### Your objective
Output the records that follow, with every character intact.

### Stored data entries
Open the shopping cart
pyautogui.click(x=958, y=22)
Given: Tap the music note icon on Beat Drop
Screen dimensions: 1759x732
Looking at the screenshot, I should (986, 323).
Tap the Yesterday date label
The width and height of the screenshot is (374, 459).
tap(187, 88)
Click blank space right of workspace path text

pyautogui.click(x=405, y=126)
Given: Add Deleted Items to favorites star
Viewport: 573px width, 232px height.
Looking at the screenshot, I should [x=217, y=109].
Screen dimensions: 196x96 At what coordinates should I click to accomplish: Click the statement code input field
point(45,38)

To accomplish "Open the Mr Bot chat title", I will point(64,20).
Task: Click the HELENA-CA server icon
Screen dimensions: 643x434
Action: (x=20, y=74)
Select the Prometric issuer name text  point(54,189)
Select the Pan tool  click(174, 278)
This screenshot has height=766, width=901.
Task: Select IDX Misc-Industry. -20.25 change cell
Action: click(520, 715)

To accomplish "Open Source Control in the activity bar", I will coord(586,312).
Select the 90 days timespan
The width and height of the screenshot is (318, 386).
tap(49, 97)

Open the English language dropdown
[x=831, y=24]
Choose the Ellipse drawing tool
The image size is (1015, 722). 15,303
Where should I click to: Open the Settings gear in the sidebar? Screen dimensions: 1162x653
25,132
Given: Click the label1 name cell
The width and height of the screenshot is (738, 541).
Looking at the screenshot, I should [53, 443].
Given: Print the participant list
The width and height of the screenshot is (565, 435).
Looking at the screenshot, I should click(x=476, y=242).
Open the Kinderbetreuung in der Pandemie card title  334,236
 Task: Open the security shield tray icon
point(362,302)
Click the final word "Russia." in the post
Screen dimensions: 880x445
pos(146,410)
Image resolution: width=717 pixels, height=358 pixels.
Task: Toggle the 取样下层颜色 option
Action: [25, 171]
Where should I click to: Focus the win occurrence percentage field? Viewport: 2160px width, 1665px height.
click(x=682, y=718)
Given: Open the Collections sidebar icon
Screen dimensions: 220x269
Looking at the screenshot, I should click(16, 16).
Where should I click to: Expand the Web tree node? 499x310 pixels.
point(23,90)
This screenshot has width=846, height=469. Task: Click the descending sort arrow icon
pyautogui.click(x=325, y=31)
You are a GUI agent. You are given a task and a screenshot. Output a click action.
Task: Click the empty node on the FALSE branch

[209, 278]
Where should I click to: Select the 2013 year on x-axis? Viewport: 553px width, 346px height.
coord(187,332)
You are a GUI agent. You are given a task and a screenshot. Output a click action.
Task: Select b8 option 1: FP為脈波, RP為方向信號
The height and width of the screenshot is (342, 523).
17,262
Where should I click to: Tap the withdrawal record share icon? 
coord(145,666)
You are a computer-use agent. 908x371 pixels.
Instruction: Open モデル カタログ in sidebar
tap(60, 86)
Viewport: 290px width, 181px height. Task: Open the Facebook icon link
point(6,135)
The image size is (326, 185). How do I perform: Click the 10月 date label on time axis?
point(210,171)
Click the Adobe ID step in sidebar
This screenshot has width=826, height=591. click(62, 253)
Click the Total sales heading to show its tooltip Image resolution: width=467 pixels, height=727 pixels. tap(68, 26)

### Task response
Open the shopping cart
pyautogui.click(x=958, y=22)
Given: Tap the music note icon on Beat Drop
Screen dimensions: 1759x732
Looking at the screenshot, I should (986, 323).
Tap the Yesterday date label
The width and height of the screenshot is (374, 459).
tap(187, 88)
Click blank space right of workspace path text

pyautogui.click(x=405, y=126)
Given: Add Deleted Items to favorites star
Viewport: 573px width, 232px height.
Looking at the screenshot, I should [x=217, y=109].
Screen dimensions: 196x96 At what coordinates should I click to accomplish: Click the statement code input field
point(45,38)

To accomplish "Open the Mr Bot chat title", I will point(64,20).
Task: Click the HELENA-CA server icon
Screen dimensions: 643x434
Action: (x=20, y=74)
Select the Prometric issuer name text  point(54,189)
Select the Pan tool  click(174, 278)
This screenshot has height=766, width=901.
Task: Select IDX Misc-Industry. -20.25 change cell
Action: click(520, 715)

To accomplish "Open Source Control in the activity bar", I will coord(586,312).
Select the 90 days timespan
The width and height of the screenshot is (318, 386).
tap(49, 97)

Open the English language dropdown
[x=831, y=24]
Choose the Ellipse drawing tool
The image size is (1015, 722). 15,303
Where should I click to: Open the Settings gear in the sidebar? Screen dimensions: 1162x653
25,132
Given: Click the label1 name cell
The width and height of the screenshot is (738, 541).
Looking at the screenshot, I should [53, 443].
Given: Print the participant list
The width and height of the screenshot is (565, 435).
Looking at the screenshot, I should click(x=476, y=242).
Open the Kinderbetreuung in der Pandemie card title  334,236
 Task: Open the security shield tray icon
point(362,302)
Click the final word "Russia." in the post
Screen dimensions: 880x445
pos(146,410)
Image resolution: width=717 pixels, height=358 pixels.
Task: Toggle the 取样下层颜色 option
Action: [25, 171]
Where should I click to: Focus the win occurrence percentage field? Viewport: 2160px width, 1665px height.
click(x=682, y=718)
Given: Open the Collections sidebar icon
Screen dimensions: 220x269
Looking at the screenshot, I should click(16, 16).
Where should I click to: Expand the Web tree node? 499x310 pixels.
point(23,90)
This screenshot has width=846, height=469. Task: Click the descending sort arrow icon
pyautogui.click(x=325, y=31)
You are a GUI agent. You are given a task and a screenshot. Output a click action.
Task: Click the empty node on the FALSE branch

[209, 278]
Where should I click to: Select the 2013 year on x-axis? Viewport: 553px width, 346px height.
coord(187,332)
You are a GUI agent. You are given a task and a screenshot. Output a click action.
Task: Select b8 option 1: FP為脈波, RP為方向信號
The height and width of the screenshot is (342, 523).
17,262
Where should I click to: Tap the withdrawal record share icon? 
coord(145,666)
You are a computer-use agent. 908x371 pixels.
Instruction: Open モデル カタログ in sidebar
tap(60, 86)
Viewport: 290px width, 181px height. Task: Open the Facebook icon link
point(6,135)
The image size is (326, 185). How do I perform: Click the 10月 date label on time axis?
point(210,171)
Click the Adobe ID step in sidebar
This screenshot has width=826, height=591. click(62, 253)
Click the Total sales heading to show its tooltip Image resolution: width=467 pixels, height=727 pixels. tap(68, 26)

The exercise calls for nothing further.